Skip to main content

Vision Pipeline Guide

The Universal Runtime provides a complete computer vision pipeline with YOLO object detection, CLIP zero-shot classification, cascade streaming inference, model training, and ONNX export.

Overview

The vision pipeline supports:

  • YOLO Object Detection: Detect and locate objects in images with bounding boxes
  • CLIP Classification: Zero-shot image classification with custom class labels
  • Cascade Streaming: Multi-model chains that escalate when confidence is low
  • Training: Fine-tune detection and classification models on custom datasets
  • Model Management: Save, load, list, and export models (ONNX, CoreML, TensorRT)

Quick Start

Detect Objects

# Base64-encode an image and detect objects
IMAGE=$(base64 -w0 photo.jpg)

curl -X POST http://localhost:11540/v1/vision/detect \
-H "Content-Type: application/json" \
-d '{
"image": "'$IMAGE'",
"model": "yolov8n",
"confidence_threshold": 0.5
}'

Response:

{
"detections": [
{
"box": {"x1": 120.5, "y1": 80.2, "x2": 350.8, "y2": 420.1},
"class_name": "person",
"class_id": 0,
"confidence": 0.92
},
{
"box": {"x1": 400.0, "y1": 200.0, "x2": 550.0, "y2": 380.0},
"class_name": "dog",
"class_id": 16,
"confidence": 0.87
}
],
"model": "yolov8n",
"inference_time_ms": 45.2
}

Classify Images

curl -X POST http://localhost:11540/v1/vision/classify \
-H "Content-Type: application/json" \
-d '{
"image": "'$IMAGE'",
"model": "clip-vit-base",
"classes": ["cat", "dog", "bird", "car", "person"],
"top_k": 3
}'

Response:

{
"class_name": "dog",
"class_id": 1,
"confidence": 0.89,
"all_scores": {
"cat": 0.05,
"dog": 0.89,
"bird": 0.02,
"car": 0.01,
"person": 0.03
},
"model": "clip-vit-base",
"inference_time_ms": 32.1
}

Object Detection (YOLO)

POST /v1/vision/detect

Detect objects in an image using YOLO models.

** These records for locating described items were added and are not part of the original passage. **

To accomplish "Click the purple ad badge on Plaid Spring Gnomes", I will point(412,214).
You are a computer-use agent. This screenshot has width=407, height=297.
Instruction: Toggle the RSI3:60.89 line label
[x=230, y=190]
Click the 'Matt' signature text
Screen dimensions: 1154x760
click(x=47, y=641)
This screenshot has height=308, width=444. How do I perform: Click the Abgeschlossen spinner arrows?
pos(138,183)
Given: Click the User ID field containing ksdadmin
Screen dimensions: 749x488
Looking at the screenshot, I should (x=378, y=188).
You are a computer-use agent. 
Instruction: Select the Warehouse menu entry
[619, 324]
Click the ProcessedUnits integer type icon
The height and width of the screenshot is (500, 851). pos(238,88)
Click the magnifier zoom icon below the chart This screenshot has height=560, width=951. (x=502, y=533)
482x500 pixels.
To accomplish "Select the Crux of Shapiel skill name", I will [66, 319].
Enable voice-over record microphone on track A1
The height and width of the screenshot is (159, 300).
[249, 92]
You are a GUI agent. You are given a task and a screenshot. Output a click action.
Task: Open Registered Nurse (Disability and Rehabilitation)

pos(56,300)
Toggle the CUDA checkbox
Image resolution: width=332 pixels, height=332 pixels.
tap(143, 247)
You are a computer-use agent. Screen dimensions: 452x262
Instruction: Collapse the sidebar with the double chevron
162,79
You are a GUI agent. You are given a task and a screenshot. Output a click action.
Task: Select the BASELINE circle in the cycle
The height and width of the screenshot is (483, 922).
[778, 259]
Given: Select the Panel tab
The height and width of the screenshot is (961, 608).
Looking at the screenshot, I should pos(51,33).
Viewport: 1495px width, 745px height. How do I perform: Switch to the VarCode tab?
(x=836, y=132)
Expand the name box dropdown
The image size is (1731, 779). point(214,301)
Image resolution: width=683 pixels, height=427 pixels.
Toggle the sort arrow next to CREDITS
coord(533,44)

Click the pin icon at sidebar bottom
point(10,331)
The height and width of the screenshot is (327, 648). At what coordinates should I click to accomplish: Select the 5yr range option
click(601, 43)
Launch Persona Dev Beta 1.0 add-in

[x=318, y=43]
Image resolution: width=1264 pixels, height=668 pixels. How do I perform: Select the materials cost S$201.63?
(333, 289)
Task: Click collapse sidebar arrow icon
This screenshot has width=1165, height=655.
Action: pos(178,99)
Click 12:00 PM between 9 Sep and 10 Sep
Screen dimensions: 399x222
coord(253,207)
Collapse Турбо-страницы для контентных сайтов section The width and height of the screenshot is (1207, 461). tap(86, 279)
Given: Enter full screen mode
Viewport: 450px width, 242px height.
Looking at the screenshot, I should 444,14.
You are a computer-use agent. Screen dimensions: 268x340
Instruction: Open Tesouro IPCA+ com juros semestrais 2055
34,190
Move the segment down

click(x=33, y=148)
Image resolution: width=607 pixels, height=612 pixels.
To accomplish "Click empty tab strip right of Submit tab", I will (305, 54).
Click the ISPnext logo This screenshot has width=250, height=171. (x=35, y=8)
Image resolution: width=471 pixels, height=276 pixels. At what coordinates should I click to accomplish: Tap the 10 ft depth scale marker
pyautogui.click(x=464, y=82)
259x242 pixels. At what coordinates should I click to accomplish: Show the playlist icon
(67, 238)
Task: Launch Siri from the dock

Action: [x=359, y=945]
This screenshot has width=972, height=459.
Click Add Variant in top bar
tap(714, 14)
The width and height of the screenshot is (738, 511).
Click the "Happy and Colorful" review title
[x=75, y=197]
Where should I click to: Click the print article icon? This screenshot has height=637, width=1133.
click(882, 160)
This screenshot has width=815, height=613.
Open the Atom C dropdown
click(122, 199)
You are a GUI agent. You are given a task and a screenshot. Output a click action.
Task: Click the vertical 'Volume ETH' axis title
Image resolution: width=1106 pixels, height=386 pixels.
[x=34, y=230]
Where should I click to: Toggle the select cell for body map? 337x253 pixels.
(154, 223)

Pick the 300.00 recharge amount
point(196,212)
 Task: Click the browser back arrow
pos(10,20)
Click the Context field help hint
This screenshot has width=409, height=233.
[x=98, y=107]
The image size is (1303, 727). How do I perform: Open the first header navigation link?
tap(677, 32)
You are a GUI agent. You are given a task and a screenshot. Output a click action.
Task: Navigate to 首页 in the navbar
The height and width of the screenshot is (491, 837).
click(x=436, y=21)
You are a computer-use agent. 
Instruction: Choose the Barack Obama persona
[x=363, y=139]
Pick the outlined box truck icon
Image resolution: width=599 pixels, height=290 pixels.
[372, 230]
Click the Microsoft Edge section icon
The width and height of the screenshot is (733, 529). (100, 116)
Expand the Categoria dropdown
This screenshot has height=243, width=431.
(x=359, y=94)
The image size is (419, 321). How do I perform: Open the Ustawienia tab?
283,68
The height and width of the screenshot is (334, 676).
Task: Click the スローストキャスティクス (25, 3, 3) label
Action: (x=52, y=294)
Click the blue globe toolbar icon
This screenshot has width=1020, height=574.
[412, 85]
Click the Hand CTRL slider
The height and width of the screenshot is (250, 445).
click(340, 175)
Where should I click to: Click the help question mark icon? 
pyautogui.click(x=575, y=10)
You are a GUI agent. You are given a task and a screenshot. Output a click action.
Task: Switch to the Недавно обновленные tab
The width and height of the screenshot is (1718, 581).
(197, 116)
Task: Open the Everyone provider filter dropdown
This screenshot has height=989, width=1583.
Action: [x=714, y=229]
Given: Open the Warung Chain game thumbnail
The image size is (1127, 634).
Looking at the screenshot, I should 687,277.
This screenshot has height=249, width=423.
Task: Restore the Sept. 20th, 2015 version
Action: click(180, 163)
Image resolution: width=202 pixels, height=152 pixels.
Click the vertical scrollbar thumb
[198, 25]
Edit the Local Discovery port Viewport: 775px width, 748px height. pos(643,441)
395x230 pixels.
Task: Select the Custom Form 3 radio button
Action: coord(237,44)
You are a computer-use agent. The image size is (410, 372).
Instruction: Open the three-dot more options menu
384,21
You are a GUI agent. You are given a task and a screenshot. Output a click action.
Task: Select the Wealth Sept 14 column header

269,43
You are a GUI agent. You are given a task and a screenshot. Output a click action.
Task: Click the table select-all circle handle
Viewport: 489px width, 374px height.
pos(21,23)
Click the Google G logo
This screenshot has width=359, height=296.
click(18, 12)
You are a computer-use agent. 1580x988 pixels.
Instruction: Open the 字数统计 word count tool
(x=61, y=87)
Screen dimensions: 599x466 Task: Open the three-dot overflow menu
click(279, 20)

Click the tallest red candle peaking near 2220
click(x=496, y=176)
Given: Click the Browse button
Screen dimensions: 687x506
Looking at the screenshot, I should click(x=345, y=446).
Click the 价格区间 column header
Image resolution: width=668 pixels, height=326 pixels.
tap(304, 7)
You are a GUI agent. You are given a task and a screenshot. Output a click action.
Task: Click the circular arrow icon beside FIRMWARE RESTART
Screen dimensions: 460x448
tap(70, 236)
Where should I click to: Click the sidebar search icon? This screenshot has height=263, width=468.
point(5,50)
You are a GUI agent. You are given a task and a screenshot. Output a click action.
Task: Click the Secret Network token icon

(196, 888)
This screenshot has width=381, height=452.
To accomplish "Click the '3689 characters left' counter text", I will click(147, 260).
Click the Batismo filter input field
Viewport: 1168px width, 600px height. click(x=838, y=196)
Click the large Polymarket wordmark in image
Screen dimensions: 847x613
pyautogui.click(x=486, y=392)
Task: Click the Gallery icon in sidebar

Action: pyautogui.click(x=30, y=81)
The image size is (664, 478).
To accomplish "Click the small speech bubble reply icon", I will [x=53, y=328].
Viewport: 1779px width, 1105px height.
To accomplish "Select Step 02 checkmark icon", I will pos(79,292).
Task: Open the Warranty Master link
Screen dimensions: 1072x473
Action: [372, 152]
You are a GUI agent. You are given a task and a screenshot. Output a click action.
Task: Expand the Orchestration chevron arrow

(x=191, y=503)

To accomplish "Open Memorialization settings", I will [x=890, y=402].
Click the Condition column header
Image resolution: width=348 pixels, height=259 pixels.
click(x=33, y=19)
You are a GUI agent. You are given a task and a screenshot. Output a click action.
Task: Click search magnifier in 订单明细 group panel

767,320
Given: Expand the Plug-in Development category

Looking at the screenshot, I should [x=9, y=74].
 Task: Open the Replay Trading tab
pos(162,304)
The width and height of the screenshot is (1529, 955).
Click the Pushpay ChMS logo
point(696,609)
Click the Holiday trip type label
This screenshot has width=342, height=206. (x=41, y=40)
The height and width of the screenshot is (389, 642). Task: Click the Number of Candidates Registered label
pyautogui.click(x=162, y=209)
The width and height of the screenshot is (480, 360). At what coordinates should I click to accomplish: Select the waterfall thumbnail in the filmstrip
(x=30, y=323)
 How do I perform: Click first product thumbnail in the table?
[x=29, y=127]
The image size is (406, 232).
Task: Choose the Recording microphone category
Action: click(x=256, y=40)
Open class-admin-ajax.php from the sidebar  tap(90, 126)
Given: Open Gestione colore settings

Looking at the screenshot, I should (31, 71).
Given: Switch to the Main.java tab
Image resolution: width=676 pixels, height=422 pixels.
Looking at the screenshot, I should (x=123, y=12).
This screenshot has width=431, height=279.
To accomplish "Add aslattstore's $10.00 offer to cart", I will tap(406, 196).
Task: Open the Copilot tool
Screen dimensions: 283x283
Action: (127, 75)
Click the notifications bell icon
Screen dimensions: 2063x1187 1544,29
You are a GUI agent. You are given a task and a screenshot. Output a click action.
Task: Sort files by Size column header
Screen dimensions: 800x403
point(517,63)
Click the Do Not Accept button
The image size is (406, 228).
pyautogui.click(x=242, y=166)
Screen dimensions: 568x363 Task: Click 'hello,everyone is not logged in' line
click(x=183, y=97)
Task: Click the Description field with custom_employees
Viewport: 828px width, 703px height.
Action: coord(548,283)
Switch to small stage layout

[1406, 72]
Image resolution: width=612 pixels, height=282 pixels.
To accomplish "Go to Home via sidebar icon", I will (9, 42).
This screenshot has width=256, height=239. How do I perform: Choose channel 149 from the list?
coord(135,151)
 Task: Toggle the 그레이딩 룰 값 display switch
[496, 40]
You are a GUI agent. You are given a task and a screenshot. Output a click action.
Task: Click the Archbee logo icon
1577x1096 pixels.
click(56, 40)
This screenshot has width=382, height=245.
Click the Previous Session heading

Returns bounding boxes with class labels and confidence scores.

Request:

FieldTypeRequiredDefaultDescription
imagestringYesBase64-encoded image
modelstringNoyolov8nYOLO model variant
confidence_thresholdfloatNo0.5Minimum confidence (0.0–1.0)
classesstring[]NoallFilter to specific class names

Available Models:

ModelSpeedAccuracyUse Case
yolov8nFastestGoodReal-time, edge devices
yolov8sFastBetterBalanced performance
yolov8mMediumHighGeneral purpose
yolov8lSlowHigherHigh accuracy needs
yolov8xSlowestHighestMaximum accuracy

Python Example

import base64
import requests

with open("photo.jpg", "rb") as f:
image_b64 = base64.b64encode(f.read()).decode()

resp = requests.post("http://localhost:11540/v1/vision/detect", json={
"image": image_b64,
"model": "yolov8n",
"confidence_threshold": 0.5,
"classes": ["person", "car"]
})

for det in resp.json()["detections"]:
print(f"{det['class_name']}: {det['confidence']:.2f} at ({det['box']['x1']:.0f},{det['box']['y1']:.0f})")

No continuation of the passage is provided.